AIM OF THE TASK:
Pull out each line in the lines below that contains the word "avatar", and copy it unchanged.
-------- ENTRIES SUPPLIED
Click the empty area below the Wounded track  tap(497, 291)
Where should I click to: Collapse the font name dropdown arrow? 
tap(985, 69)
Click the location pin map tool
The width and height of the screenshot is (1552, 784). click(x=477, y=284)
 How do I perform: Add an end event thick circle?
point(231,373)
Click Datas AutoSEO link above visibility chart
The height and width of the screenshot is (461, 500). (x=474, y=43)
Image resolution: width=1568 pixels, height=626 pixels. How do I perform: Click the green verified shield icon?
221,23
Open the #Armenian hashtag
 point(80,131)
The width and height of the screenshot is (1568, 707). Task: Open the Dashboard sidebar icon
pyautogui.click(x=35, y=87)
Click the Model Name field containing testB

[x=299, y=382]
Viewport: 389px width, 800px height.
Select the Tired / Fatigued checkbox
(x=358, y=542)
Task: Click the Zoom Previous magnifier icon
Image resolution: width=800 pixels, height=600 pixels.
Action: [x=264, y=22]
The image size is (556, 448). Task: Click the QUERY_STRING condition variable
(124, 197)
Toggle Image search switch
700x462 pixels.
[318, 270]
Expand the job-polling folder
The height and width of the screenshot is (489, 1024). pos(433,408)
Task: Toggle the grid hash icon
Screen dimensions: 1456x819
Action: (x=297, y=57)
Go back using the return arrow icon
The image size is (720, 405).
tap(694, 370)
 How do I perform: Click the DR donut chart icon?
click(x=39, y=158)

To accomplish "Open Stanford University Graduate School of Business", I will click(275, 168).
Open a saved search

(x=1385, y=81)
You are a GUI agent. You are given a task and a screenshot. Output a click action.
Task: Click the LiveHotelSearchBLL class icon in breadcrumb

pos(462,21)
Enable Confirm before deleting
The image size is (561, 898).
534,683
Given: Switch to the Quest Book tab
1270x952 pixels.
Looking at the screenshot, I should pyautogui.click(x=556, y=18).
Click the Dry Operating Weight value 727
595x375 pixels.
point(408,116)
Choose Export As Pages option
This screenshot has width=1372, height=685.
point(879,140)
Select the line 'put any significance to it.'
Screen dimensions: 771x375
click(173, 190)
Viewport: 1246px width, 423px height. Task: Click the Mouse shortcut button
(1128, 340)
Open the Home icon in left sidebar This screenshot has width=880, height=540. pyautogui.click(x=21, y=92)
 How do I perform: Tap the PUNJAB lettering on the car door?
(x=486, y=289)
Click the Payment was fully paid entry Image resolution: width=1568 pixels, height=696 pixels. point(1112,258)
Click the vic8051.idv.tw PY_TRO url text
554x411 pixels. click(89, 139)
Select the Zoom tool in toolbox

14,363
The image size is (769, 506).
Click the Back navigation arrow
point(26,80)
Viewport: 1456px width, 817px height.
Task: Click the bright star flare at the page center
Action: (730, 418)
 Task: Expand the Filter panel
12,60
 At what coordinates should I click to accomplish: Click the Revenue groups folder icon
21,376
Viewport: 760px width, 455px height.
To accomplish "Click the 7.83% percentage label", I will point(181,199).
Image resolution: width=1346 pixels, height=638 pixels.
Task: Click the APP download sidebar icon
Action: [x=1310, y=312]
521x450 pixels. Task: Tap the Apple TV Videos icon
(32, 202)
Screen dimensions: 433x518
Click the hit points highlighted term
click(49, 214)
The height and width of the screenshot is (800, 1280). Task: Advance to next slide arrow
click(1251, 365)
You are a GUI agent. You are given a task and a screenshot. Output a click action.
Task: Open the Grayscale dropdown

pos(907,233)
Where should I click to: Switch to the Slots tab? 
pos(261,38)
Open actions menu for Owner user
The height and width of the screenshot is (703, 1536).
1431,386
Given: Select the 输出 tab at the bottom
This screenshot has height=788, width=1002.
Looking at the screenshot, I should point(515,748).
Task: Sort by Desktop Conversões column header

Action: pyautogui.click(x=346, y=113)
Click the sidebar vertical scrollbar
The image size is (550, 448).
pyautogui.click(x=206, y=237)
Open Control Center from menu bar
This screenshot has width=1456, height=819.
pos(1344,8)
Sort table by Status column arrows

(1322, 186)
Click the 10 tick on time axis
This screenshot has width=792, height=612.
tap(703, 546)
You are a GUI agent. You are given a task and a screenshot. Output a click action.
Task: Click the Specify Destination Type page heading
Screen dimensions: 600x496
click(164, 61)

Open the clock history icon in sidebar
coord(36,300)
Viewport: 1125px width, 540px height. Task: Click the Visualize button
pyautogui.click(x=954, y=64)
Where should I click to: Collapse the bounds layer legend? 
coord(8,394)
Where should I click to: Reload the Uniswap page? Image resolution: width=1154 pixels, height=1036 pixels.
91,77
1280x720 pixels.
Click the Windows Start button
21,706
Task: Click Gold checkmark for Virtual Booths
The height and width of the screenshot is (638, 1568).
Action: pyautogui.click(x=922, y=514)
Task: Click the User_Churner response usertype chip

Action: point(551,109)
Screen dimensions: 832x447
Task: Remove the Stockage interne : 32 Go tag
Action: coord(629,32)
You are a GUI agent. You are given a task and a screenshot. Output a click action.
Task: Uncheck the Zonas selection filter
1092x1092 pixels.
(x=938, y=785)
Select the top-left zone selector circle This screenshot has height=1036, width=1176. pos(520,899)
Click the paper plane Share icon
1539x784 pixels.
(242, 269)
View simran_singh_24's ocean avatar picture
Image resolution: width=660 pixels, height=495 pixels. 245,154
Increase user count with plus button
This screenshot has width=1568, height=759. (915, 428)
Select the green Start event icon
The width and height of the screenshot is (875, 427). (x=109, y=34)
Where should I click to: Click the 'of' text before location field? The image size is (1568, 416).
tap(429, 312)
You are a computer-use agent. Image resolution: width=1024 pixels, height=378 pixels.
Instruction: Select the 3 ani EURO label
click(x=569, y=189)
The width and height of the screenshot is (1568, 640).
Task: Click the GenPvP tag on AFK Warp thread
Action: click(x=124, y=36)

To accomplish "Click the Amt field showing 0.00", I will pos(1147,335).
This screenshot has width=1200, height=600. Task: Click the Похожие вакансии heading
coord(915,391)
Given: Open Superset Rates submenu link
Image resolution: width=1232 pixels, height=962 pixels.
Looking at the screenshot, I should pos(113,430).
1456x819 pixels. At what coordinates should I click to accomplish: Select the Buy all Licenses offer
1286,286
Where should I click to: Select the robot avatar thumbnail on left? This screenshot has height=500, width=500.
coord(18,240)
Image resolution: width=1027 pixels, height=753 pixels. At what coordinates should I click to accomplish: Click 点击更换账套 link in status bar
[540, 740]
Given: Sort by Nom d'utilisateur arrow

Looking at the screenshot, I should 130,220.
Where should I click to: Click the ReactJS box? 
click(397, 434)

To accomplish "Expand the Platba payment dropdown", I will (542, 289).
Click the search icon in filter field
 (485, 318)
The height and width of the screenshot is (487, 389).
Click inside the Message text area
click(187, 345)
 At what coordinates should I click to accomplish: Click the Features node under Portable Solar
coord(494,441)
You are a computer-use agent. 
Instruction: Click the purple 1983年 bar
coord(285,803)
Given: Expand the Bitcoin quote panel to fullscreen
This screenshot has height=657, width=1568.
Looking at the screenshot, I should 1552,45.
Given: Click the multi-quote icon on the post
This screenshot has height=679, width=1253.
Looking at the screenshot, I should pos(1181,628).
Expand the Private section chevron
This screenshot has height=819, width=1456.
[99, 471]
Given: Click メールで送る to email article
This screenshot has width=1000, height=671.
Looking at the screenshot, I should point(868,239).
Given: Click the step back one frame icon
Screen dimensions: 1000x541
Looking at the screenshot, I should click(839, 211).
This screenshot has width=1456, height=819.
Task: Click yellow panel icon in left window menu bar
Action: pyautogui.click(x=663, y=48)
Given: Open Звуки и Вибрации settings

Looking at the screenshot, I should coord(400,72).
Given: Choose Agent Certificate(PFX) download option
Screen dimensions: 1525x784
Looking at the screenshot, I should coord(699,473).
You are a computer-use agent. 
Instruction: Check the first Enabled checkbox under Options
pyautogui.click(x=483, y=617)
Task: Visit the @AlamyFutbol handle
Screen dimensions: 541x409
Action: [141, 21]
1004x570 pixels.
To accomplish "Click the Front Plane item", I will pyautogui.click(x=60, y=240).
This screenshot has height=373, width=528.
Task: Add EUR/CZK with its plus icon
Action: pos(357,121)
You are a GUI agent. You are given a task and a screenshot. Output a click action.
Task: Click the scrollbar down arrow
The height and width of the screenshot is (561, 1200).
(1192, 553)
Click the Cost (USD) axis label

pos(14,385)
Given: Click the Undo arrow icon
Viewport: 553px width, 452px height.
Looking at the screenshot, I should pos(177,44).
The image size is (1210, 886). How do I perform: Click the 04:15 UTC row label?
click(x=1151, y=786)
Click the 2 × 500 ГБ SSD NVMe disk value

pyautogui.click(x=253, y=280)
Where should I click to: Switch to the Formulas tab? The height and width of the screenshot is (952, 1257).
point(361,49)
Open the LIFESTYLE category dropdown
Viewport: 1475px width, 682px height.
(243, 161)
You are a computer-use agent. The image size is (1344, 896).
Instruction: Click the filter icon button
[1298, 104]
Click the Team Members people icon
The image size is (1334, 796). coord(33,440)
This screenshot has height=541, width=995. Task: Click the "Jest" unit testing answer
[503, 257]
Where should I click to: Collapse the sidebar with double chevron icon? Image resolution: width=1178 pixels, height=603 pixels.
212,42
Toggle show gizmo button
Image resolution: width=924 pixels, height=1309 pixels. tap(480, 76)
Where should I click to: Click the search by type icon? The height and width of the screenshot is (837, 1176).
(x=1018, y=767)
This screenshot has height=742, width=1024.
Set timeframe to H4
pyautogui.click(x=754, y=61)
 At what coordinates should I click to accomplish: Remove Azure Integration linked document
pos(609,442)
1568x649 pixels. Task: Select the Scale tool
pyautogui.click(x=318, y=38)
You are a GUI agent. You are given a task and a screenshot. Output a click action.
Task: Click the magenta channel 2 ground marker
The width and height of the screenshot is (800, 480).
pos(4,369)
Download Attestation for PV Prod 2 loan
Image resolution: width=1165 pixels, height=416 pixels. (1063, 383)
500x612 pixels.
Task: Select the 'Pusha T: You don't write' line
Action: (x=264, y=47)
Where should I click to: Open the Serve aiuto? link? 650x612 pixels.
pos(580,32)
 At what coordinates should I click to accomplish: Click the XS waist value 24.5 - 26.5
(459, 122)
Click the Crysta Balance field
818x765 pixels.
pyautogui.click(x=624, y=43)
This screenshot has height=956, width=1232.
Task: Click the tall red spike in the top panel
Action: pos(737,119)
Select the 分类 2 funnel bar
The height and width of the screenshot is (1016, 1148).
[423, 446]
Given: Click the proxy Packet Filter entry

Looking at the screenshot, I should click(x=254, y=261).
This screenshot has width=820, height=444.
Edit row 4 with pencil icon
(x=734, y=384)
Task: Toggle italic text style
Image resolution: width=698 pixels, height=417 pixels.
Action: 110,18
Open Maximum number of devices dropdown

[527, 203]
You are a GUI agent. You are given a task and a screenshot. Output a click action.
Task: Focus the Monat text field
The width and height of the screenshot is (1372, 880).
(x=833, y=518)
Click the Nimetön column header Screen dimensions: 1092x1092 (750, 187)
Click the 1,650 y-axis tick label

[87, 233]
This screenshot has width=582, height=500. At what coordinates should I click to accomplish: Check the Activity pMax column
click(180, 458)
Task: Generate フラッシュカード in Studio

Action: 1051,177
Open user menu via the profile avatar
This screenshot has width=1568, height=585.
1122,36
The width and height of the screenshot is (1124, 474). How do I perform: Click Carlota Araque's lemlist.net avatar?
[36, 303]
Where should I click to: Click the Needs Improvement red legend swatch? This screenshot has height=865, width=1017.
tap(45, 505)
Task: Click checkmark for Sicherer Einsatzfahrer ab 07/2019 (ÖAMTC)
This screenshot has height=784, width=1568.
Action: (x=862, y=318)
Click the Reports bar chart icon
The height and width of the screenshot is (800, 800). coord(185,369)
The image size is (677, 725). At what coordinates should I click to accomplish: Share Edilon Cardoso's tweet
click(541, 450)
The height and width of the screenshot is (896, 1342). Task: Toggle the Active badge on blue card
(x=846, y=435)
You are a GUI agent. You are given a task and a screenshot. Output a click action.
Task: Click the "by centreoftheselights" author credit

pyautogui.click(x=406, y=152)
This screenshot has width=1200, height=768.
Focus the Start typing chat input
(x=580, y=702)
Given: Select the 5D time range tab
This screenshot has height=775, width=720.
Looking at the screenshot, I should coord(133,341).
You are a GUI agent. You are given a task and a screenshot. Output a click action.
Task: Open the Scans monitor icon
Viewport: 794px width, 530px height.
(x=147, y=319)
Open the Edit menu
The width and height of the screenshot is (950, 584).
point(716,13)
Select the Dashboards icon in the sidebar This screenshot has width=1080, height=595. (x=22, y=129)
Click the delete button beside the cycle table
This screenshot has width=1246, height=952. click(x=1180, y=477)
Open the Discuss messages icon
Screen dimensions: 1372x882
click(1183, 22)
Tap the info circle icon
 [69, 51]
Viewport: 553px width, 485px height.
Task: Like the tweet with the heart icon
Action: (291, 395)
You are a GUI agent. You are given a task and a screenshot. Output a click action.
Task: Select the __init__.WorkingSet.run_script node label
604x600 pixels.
----------------
OUTPUT:
View simran_singh_24's ocean avatar picture
Where should I click to: Select the robot avatar thumbnail on left? This screenshot has height=500, width=500.
Open user menu via the profile avatar
The width and height of the screenshot is (1124, 474). How do I perform: Click Carlota Araque's lemlist.net avatar?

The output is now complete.